Affording same-sex couples the legitimate recognition of marriage does not threaten or violate the sacredness of the ceremony.On the contrary, it affirms our humanity by showing that we possess differences, but also that we are invariably and ultimately the same in that we share, celebrate each other, and our relationships with individuals who deeply matter to us, in the sacredness of the civil union that is marriage. As an article by Eugene Rogers regarding the sanctification of gay marriage and homosexual unions aptly articulates it, “Our differences are meant to make us yearn for and love one another..
.Theologically understood, marriage is not primarily for the control of lust or for procreation. It is a discipline whereby we give ourselves to another for the sake of growing in holiness-- for, more precisely, the sake of God. ” (Rogers, 2004). The statement may not particularly encompass Rogers' standpoint and ideology as far as same-sex unions and gay marriage is concerned, but it provides a different view than that of Ratzinger's, effectively encapsulating, in its sacred and essential form, what marriage is fundamentally about.

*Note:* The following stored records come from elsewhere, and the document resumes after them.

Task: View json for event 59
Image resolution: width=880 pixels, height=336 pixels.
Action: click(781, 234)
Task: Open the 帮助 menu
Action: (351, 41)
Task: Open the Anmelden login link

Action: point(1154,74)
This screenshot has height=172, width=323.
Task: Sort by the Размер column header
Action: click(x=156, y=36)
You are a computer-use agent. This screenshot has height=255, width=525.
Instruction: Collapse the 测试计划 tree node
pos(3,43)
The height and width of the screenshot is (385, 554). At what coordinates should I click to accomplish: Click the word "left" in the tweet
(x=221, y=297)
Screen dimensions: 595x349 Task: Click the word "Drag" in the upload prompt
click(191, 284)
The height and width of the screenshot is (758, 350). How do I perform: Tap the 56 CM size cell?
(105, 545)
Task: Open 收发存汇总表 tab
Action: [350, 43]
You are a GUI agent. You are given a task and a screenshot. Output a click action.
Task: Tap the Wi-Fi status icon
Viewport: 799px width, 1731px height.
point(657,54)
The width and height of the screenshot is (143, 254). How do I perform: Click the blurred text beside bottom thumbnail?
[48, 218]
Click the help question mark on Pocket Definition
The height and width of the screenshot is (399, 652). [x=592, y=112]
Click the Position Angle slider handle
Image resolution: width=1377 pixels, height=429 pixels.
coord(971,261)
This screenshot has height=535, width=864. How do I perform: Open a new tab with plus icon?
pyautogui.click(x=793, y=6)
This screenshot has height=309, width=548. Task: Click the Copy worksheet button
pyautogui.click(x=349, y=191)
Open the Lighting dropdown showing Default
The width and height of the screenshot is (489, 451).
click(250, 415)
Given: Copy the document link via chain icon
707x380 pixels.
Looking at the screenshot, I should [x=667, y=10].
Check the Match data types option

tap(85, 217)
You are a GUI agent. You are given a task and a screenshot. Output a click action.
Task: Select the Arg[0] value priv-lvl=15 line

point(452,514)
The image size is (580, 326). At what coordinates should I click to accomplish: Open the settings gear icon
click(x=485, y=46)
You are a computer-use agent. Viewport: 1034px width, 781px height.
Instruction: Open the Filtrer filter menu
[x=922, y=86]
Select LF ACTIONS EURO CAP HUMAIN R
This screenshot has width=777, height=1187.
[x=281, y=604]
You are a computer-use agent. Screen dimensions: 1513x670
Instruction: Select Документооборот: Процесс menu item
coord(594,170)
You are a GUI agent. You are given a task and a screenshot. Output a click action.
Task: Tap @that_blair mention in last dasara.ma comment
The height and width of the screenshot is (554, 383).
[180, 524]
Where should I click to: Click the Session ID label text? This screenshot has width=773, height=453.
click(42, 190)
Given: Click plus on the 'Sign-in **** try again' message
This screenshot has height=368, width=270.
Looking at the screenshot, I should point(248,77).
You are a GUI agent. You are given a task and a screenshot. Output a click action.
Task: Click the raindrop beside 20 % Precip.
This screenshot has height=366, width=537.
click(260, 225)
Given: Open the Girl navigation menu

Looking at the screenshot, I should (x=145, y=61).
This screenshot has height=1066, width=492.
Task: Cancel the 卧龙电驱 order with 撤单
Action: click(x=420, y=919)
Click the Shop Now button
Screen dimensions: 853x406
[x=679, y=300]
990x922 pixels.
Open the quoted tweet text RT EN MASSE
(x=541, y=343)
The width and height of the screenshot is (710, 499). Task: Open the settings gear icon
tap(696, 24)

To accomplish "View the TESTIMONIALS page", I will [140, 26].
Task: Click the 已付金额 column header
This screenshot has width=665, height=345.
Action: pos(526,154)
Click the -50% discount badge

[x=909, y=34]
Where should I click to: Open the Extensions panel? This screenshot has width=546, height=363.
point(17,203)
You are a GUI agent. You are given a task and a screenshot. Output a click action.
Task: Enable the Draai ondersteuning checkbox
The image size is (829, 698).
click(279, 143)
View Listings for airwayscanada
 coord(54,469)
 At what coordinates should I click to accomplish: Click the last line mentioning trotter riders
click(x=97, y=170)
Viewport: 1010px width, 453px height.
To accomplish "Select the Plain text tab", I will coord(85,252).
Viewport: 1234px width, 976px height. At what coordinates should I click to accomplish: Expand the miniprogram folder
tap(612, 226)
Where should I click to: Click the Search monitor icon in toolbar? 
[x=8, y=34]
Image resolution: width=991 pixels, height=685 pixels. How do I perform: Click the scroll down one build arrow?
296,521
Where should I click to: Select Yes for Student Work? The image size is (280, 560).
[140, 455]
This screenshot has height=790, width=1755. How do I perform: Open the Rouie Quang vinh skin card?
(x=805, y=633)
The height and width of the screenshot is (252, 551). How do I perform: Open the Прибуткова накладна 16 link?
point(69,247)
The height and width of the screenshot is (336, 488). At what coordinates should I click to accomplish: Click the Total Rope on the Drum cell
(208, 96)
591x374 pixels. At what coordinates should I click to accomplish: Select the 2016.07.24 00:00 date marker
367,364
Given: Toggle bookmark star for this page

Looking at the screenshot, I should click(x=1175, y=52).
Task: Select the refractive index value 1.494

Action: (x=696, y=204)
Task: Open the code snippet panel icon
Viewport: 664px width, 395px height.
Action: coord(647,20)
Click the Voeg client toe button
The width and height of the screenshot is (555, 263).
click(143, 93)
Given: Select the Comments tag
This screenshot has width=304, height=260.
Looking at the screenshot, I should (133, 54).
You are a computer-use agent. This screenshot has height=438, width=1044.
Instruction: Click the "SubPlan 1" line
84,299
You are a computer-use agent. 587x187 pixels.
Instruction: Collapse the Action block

To recognize same-sex union or gay marriage as a ceremony which exists no different from the marriage of opposite-sex couples would mark not only tolerance and acceptance on the majority's part, but essentially, preserve and affirm humanity as well. Ultimately, when two people arrive at an understanding and commitment which allows them to be together, to be joined in union and to feel the need to have that union deemed valid and accepted by government, the church and society; I see no reason why they should be deprived of it.Homosexuality isn't a crime, and it should go without saying that people should be afforded the necessary right to pursue their freedoms and happiness, regardless of their ability to procreate, much less the question of their sexuality and gender. Marriage is both a social right and sacred rite which reflects humanity's celebration of relationships, and human beings' shared inherent need for a connection with another individual, whatever that other individual's biological make-up may happen to be. So let it be recognized as such, for our sake, and for the benefit of humanity.